What is asked:
[1] Repeat word for word the part of the Btrfs qgroup patch from "2012-May-20 16:06 UTC" up to and including "into transaction commit.".
[2] Pick up the Btrfs qgroup patch right after its last line and keep writing it.

2012-May-20 16:06 UTC

head link

[PATCH 21/24] Btrfs: hooks for qgroup to record delayed refs

From: Arne Jansen <sensille@gmx.net>

Hooks into qgroup code to record refs and into transaction commit.
This is the main entry point for qgroup. Basically every change in
extent backrefs got accounted to the appropriate qgroups.

Signed-off-by: Arne Jansen <sensille@gmx.net>
---
 fs/btrfs/delayed-ref.c |   29 +++++++++++++++++++++++------
 fs/btrfs/transaction.c |    7 +++++++
 2 files changed, 30 insertions(+), 6 deletions(-)

diff --git a/fs/btrfs/delayed-ref.c b/fs/btrfs/delayed-ref.c
index 69f22e3..fe07753 100644
--- a/fs/btrfs/delayed-ref.c
+++ b/fs/btrfs/delayed-ref.c
@@ -504,7 +504,7 @@ static noinline void add_delayed_tree_ref(struct
btrfs_fs_info *fs_info,
 					 struct btrfs_delayed_ref_node *ref,
 					 u64 bytenr, u64 num_bytes, u64 parent,
 					 u64 ref_root, int level, int action,
-					 int for_cow)

Records:

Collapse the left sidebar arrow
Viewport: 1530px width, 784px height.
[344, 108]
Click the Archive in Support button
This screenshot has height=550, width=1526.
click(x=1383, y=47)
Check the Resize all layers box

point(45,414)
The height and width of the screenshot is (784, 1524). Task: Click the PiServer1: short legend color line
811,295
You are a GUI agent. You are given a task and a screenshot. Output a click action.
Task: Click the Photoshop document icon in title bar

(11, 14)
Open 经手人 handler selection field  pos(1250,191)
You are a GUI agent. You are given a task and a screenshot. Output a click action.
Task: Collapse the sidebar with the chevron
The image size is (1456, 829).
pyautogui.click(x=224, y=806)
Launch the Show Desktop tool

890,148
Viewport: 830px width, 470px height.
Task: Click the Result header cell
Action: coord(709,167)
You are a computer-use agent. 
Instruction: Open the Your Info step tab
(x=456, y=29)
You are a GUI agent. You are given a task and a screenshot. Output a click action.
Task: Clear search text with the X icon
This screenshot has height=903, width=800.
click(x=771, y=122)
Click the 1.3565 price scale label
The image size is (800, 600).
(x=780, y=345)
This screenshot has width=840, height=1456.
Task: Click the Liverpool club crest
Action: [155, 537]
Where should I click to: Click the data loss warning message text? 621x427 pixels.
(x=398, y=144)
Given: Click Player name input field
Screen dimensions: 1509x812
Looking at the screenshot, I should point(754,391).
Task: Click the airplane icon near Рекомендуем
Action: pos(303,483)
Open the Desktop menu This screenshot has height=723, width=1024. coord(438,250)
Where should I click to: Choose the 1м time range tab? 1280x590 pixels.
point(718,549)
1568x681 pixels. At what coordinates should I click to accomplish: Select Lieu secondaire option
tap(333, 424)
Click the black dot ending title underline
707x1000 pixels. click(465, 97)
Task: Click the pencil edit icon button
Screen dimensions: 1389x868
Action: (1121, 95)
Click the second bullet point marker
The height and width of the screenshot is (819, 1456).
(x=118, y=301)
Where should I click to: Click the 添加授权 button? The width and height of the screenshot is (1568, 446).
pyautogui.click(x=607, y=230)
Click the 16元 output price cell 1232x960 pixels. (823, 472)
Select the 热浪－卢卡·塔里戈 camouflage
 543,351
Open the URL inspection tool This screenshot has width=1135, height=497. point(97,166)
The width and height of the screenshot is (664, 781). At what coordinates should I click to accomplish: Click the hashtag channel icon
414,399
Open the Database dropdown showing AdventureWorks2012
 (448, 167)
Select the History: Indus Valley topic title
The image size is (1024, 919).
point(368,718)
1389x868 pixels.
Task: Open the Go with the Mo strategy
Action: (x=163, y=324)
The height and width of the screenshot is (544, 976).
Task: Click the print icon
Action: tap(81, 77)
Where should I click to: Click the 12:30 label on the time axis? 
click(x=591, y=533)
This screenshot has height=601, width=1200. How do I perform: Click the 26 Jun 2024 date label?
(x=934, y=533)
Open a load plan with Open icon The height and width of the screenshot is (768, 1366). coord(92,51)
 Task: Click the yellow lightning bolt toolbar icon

The responses:
[1]
2012-May-20 16:06 UTC

head link

[PATCH 21/24] Btrfs: hooks for qgroup to record delayed refs

From: Arne Jansen <sensille@gmx.net>

Hooks into qgroup code to record refs and into transaction commit.

[2]
+					 int for_cow, struct seq_list *seq_elem)
 {
 	struct btrfs_delayed_ref_node *existing;
 	struct btrfs_delayed_tree_ref *full_ref;
@@ -525,8 +525,10 @@ static noinline void add_delayed_tree_ref(struct
btrfs_fs_info *fs_info,
 	ref->is_head = 0;
 	ref->in_tree = 1;
 
-	if (need_ref_seq(for_cow, ref_root))
+	if (need_ref_seq(for_cow, ref_root)) {
+		btrfs_get_delayed_seq(delayed_refs, seq_elem);
 		seq = inc_delayed_seq(delayed_refs);
+	}
 	ref->seq = seq;
 
 	full_ref = btrfs_delayed_node_to_tree_ref(ref);
@@ -563,7 +565,8 @@ static noinline void add_delayed_data_ref(struct
btrfs_fs_info *fs_info,
 					 struct btrfs_delayed_ref_node *ref,
 					 u64 bytenr, u64 num_bytes, u64 parent,
 					 u64 ref_root, u64 owner, u64 offset,
-					 int action, int for_cow)
+					 int action, int for_cow,
+					 struct seq_list *seq_elem)
 {
 	struct btrfs_delayed_ref_node *existing;
 	struct btrfs_delayed_data_ref *full_ref;
@@ -584,8 +587,10 @@ static noinline void add_delayed_data_ref(struct
btrfs_fs_info *fs_info,
 	ref->is_head = 0;
 	ref->in_tree = 1;
 
-	if (need_ref_seq(for_cow, ref_root))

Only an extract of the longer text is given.